Passage for review:
The fact that the world came to a screeching halt offered a rare opportunity. I had space to pause and consider that things could be different.
Wait... I can learn how to breathe differently?
It was in those glimpses of light that I began to ask different questions:
What if I didn't need to work harder, just differently?
What if I weren't broken, but instead built for something else?
What if my brain and body weren't the problem, but the blueprint I kept forcing myself into was?
And that's when I left.
Not just a job, but the culture of the grind and the metrics. The societal myth that urgency equals importance. I left behind the belief that over-extension is the cost of credibility and started building something new.
A business that works with my brain instead of against it, and a life aligned with my values instead of someone else's agenda.
So, What Is Self-Trust?
Let's get one thing clear. Self-trust is not about having it all figured out.
It is about tuning in, again and again, and allowing your inner knowing to guide you, even when it doesn't make perfect sense to the outside world.
Self-trust is choosing your voice over the noise.
It is the stillness beneath the shoulds and the pause before the yes.
It is the moment when you realize, 'I already know,' and then you honor it.
Self-trust is the practice of believing your own inner compass, even when doubt creeps in, even when the map feels incomplete, and especially when others would choose differently.
It is not about perfection. It is about permission.
Permission to follow what feels aligned.
The autonomy to choose for yourself, to say yes with confidence and no without guilt.
The power to lead with integrity instead of insecurity.
You don't earn self-trust. You build it, choice by choice.
The Neuroscience of Inner Knowing
We often talk about "gut feelings" like they're a little mystical, but they are deeply neurological. The ventromedial prefrontal cortex helps us process emotion and memory together. It blends instinct, experience, and logic. When you "just know," your brain is recognizing a pattern faster than you can articulate it. [1]
That is why we sometimes feel clarity in our bodies before our minds can explain it. Your body remembers, your nervous system speaks, and your intuition listens.

Work instructions:
(1) From the passage on self-trust, return the text from "It was in those" to "for something else?".
(2) Supply the next part of the passage on self-trust, picking up after its final sentence.

[Collected data entries]
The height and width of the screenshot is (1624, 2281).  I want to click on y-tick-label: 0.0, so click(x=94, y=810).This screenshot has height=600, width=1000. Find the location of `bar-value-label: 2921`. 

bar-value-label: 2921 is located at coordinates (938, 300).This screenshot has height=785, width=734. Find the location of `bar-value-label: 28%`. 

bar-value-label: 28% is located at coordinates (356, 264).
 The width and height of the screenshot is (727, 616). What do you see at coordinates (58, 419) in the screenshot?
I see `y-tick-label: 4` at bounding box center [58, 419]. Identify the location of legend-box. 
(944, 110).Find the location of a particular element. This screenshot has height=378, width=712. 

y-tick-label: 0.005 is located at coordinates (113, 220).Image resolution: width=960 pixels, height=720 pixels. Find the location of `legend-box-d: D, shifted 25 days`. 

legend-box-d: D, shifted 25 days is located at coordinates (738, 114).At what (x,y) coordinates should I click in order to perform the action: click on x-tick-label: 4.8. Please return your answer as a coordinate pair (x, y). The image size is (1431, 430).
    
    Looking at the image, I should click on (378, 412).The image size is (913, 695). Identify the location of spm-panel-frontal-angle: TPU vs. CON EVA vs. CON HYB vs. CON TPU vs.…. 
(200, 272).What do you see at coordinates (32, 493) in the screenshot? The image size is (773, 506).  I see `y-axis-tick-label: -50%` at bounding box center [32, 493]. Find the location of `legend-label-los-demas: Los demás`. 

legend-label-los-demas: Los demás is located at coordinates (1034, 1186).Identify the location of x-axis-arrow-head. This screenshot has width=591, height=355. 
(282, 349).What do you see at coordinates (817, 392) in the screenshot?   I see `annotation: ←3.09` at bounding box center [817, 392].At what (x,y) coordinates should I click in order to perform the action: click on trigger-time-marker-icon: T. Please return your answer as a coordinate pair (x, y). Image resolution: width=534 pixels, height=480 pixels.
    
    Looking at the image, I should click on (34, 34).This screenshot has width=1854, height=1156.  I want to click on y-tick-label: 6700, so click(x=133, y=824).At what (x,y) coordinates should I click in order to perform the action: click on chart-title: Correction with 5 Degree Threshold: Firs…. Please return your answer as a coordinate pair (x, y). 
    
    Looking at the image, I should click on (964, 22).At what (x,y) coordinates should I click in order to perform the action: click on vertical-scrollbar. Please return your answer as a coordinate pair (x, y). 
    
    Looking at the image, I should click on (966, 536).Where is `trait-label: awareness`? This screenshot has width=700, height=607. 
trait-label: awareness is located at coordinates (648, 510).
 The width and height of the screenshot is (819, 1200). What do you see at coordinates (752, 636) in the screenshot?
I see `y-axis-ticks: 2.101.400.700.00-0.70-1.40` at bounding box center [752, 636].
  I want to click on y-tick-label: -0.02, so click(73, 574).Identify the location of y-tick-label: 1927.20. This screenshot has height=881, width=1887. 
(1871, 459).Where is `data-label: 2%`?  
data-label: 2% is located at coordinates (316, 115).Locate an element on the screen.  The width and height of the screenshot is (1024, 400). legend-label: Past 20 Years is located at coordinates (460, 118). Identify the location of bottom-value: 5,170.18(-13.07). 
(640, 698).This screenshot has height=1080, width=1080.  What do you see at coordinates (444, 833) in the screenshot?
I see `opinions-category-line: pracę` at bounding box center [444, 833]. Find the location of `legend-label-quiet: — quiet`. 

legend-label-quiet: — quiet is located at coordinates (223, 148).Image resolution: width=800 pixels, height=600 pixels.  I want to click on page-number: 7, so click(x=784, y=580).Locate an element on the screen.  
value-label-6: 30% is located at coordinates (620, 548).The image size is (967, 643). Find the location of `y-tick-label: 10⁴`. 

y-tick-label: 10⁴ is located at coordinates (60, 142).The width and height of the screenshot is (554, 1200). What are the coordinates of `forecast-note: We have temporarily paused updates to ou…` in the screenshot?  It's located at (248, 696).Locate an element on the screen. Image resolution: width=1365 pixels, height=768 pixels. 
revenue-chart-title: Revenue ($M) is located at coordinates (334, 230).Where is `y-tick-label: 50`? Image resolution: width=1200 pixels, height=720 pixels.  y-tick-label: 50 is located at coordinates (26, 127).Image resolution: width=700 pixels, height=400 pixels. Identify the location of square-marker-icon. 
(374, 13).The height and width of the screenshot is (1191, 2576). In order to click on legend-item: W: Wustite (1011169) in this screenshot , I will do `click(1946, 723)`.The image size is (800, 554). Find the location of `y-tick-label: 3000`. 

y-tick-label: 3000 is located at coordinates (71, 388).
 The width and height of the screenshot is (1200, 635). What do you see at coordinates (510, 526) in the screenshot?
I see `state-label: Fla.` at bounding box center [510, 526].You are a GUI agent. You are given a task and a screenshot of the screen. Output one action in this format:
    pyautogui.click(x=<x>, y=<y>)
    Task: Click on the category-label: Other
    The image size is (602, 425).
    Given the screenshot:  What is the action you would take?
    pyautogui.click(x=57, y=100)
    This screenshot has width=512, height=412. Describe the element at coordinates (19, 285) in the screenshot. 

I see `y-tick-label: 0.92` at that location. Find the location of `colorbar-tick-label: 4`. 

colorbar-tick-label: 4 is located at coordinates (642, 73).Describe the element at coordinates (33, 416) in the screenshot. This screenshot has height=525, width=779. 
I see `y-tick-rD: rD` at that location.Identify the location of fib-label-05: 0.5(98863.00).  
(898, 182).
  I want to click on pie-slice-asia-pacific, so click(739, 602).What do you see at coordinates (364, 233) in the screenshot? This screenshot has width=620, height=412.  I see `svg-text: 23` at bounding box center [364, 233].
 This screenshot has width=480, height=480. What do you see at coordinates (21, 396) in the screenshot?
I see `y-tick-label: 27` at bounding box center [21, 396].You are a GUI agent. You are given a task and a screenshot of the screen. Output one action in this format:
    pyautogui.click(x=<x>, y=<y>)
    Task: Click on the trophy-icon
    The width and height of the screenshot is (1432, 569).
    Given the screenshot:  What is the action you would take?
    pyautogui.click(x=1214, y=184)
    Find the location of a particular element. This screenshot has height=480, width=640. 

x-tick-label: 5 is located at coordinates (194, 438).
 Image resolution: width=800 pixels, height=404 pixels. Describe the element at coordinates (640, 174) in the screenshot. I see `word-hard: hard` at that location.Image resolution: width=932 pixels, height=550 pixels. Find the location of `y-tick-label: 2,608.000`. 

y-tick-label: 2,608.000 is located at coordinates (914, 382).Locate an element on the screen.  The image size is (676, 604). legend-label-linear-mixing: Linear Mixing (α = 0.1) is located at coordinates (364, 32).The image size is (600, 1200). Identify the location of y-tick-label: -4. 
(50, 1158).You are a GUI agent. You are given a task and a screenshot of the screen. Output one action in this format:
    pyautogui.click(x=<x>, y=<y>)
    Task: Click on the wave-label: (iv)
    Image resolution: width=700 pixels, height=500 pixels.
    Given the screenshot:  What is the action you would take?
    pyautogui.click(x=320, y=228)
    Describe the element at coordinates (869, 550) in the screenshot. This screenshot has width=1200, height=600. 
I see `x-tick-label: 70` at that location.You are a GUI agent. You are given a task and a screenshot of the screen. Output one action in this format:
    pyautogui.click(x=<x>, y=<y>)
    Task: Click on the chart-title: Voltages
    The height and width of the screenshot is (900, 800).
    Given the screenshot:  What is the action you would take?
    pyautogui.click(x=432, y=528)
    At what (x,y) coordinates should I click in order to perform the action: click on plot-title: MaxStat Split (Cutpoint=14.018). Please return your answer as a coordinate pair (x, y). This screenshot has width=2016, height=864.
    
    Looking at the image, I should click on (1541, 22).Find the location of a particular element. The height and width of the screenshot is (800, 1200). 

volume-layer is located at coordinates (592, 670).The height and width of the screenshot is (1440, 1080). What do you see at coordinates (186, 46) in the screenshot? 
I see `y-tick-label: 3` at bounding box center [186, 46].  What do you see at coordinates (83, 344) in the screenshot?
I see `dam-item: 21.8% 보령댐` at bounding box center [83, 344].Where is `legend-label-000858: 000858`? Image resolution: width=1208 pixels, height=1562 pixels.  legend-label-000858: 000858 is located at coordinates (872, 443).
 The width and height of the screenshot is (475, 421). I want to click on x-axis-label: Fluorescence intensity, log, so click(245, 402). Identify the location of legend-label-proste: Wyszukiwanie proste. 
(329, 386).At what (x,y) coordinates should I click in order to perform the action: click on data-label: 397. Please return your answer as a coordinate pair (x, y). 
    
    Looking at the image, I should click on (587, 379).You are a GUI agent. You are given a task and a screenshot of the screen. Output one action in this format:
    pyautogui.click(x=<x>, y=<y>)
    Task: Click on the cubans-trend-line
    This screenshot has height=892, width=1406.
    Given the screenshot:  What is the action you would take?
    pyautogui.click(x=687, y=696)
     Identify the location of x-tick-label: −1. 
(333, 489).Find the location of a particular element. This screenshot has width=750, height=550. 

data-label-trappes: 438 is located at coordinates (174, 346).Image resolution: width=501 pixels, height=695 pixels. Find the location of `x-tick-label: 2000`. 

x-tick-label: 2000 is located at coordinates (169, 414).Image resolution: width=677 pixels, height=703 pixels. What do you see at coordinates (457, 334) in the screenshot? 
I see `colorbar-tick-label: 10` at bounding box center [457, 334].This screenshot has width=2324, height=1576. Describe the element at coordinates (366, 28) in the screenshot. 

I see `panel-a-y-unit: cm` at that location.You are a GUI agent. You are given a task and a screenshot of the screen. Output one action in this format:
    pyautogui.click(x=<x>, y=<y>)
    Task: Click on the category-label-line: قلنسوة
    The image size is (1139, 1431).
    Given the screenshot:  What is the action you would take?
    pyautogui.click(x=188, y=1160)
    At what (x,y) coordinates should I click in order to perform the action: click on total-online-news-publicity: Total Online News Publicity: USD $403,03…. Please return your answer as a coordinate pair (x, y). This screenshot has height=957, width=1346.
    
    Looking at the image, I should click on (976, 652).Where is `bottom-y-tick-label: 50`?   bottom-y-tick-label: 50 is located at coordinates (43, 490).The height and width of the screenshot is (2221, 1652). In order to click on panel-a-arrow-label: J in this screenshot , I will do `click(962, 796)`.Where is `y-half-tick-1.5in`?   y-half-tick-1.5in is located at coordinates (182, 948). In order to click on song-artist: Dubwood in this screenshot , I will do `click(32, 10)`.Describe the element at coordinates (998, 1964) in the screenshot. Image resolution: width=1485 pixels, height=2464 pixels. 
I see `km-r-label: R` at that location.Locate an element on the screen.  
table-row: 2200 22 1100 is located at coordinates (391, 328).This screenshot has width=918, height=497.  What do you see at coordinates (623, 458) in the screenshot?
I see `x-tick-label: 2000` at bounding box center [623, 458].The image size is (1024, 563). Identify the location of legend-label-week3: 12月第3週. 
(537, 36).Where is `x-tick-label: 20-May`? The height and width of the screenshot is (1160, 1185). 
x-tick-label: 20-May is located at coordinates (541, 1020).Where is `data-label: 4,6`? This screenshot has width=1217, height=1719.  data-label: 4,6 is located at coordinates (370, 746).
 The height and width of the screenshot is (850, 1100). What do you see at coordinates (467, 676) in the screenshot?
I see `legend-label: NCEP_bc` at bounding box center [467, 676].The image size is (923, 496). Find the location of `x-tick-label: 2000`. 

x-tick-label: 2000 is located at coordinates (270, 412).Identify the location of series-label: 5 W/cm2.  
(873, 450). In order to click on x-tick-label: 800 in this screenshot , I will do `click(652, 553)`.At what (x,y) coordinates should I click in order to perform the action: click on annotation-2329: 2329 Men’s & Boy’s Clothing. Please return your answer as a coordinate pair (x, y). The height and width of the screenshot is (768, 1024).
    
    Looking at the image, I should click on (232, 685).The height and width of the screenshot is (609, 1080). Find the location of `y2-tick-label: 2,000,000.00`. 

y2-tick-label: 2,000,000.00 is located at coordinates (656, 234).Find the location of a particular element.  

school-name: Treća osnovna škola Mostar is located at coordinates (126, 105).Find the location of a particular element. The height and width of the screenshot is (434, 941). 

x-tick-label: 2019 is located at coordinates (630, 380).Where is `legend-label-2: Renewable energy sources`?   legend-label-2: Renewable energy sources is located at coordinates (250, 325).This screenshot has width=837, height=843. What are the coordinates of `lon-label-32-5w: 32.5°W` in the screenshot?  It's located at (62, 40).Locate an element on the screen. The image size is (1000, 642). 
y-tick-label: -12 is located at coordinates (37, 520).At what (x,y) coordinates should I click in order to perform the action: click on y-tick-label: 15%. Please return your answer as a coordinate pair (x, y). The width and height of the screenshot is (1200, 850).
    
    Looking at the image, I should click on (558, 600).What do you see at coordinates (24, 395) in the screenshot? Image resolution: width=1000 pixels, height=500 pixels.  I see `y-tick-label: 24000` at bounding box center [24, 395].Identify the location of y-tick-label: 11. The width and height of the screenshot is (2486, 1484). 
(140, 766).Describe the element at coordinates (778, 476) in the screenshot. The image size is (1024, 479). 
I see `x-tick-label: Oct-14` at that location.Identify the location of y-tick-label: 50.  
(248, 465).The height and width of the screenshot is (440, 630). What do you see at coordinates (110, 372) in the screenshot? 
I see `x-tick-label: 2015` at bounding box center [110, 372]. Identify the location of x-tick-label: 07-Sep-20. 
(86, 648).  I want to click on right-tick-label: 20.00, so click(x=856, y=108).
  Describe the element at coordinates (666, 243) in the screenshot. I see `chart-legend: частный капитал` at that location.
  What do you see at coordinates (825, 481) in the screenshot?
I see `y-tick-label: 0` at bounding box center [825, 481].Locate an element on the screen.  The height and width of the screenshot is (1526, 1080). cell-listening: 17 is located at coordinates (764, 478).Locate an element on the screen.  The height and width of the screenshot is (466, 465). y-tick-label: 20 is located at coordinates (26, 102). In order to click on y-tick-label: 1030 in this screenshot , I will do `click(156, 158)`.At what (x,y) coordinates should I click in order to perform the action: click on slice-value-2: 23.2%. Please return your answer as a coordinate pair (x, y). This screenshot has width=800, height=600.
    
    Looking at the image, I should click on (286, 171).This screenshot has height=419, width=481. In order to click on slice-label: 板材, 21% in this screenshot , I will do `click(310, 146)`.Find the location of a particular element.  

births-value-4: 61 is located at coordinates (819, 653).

Per-task answers:
(1)
It was in those glimpses of light that I began to ask different questions:
What if I didn't need to work harder, just differently?
What if I weren't broken, but instead built for something else?

(2)
But to hear it, you have to make space.
So, Why Is It So Hard?
Because society teaches and trains us out of it. From a young age, we are taught that answers exist outside of ourselves:
Teachers have the gradebook
Bosses have the goals
Experts have the data
Influencers have the "should"
For neurodivergent individuals, especially, the message is often 'mask first, trust later.'
We internalize the idea that we are unreliable narrators of our own story. The more we self-monitor, the more disconnected we feel from that inner signal. Add in the noise of hustle culture, productivity shame, and the belief that faster is better, and it's no wonder we question ourselves.
Self-trust asks us to slow down when the world rewards speed.
The Power of the Pause
This is where it shifts.
In past Curated Conversations, we often explore the power of the pause. It recently appeared in discussions about Discernment, Decision-Making, and Confidence. That space between stimulus and response is where trust grows. When we pause, we notice:
The tension in our shoulders
The clenching of our jaw
The quiet yes or no behind the noise
That pause is where self-trust whispers, you already know. And for once, we listen.
Self-trust doesn't always feel confident. Sometimes it feels like butterflies. Sometimes it feels like relief. Sometimes it feels like grief. But it never feels like betrayal. When we trust ourselves, we feel whole, even when the choice is hard.
It is the exhale after a truth you have been holding in, the grounded stillness in your gut when something is right, and the moment your body says, thank you for listening.
If you're here, you likely value service, integrity, creativity, and human-centered work. And those values can sometimes make self-trust harder. When we care deeply, we want to get it right. But self-trust does not mean ignoring others. It means not abandoning yourself for them.
The more we practice self-trust, the clearer we become. And clarity is a gift to ourselves and to others.
You do not arrive at self-trust as if it were a certification or a milestone. You practice it every day.
When you cancel something that's out of alignment
When you take a risk that feels true
When you listen to your body before your calendar
When you say, this may not make sense to anyone else, but it makes sense to me
It takes incredible confidence to walk away from the stability of working for someone else. To say, I believe in myself enough to build something of my own. But here is the part no one tells you. The moment you leave external structure, the inner critics often get louder, and the patterns you hoped you left behind? Sometimes they follow you, just dressed in different clothes.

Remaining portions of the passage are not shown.